**WHAT THE EXERCISE ASKS:** Transcribe the entries exactly. Omit the pictures.

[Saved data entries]
== Segment start ==

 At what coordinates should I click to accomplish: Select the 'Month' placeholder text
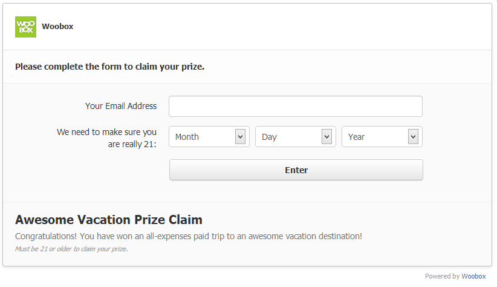[187, 137]
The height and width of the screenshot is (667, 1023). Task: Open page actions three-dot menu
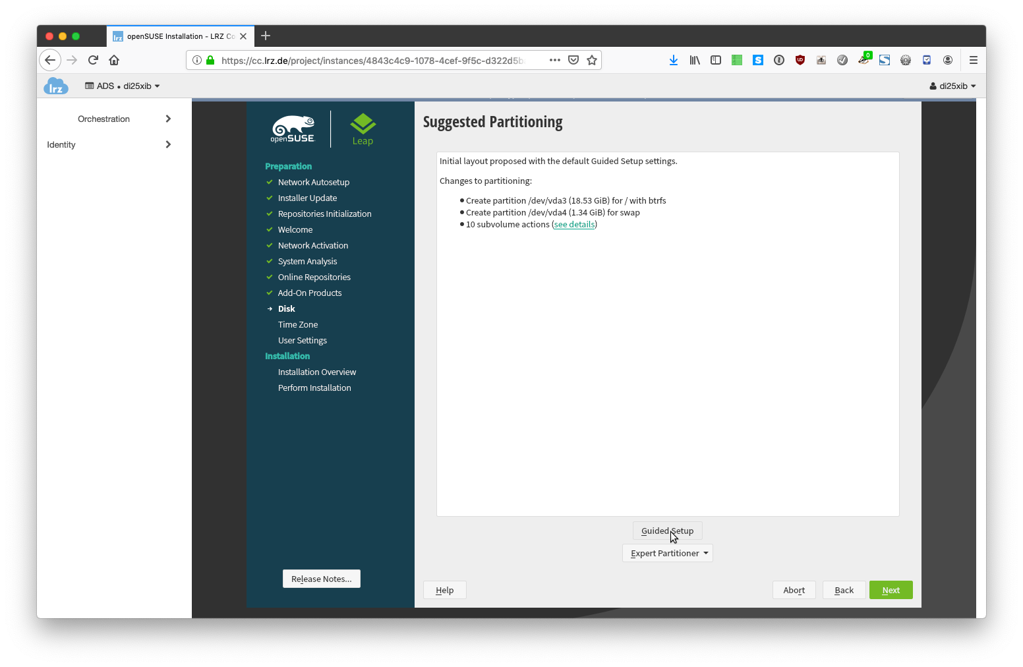tap(554, 60)
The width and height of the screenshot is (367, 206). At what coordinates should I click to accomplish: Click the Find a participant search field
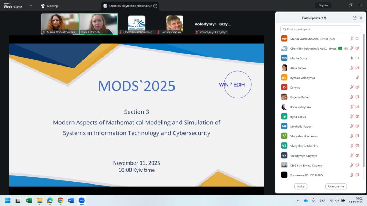[x=321, y=29]
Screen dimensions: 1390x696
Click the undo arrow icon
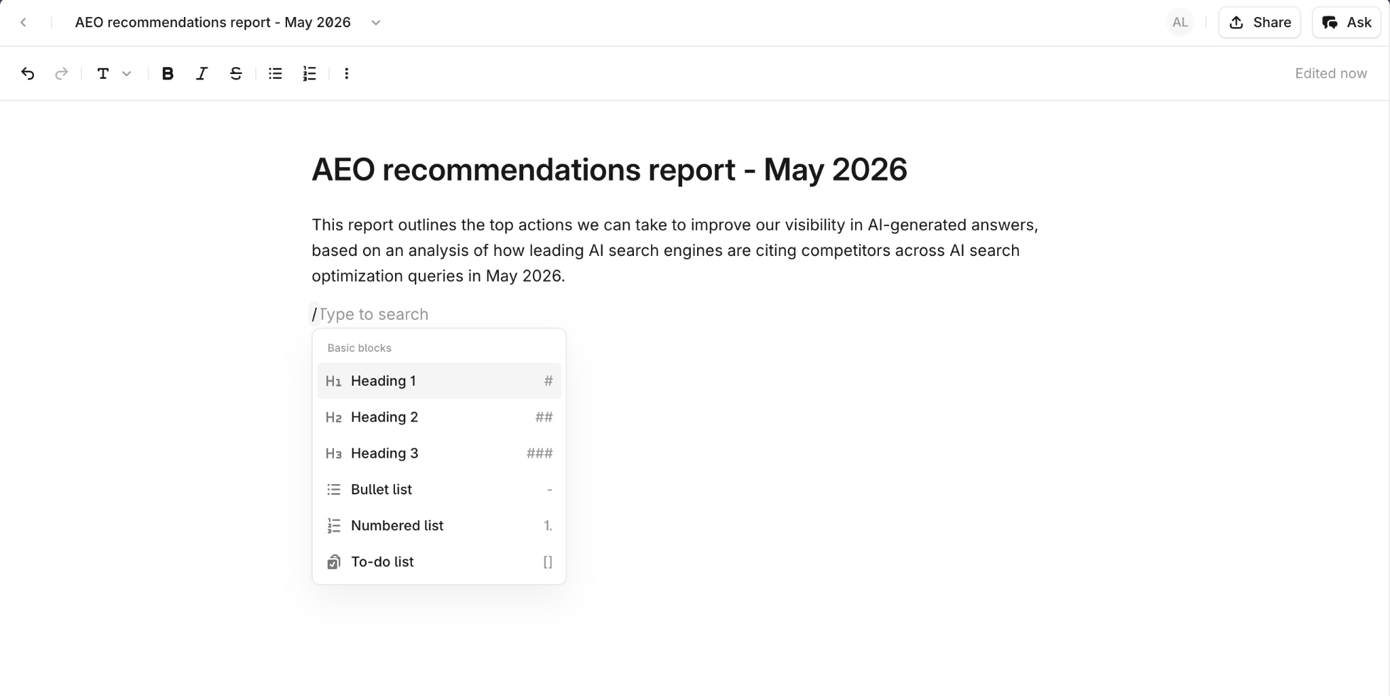28,73
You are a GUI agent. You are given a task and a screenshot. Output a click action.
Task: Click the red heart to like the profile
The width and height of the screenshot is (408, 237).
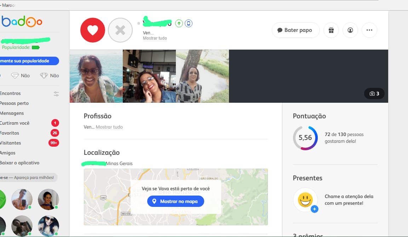coord(92,30)
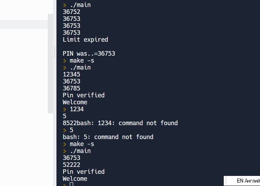Click the 36785 line in the terminal
The image size is (260, 186).
[x=71, y=88]
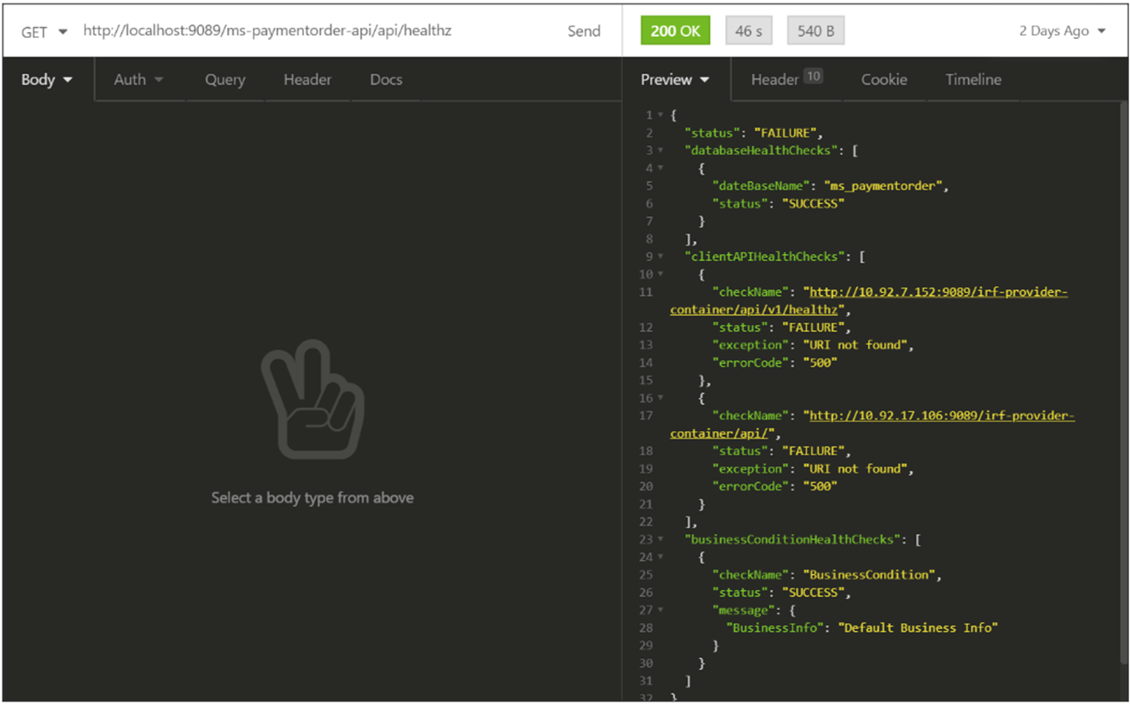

== Segment end ==

**SOLUTION TO THIS EXERCISE:**
 At what coordinates should I click to accomplish: Select the 'Month' placeholder text
[187, 137]
The height and width of the screenshot is (667, 1023). Task: Open page actions three-dot menu
tap(554, 60)
The width and height of the screenshot is (367, 206). At what coordinates should I click to accomplish: Click the Find a participant search field
[x=321, y=29]
Screen dimensions: 1390x696
Click the undo arrow icon
28,73
You are a GUI agent. You are given a task and a screenshot. Output a click action.
Task: Click the red heart to like the profile
The width and height of the screenshot is (408, 237).
coord(92,30)
Click the 36785 line in the terminal
The image size is (260, 186).
[x=71, y=88]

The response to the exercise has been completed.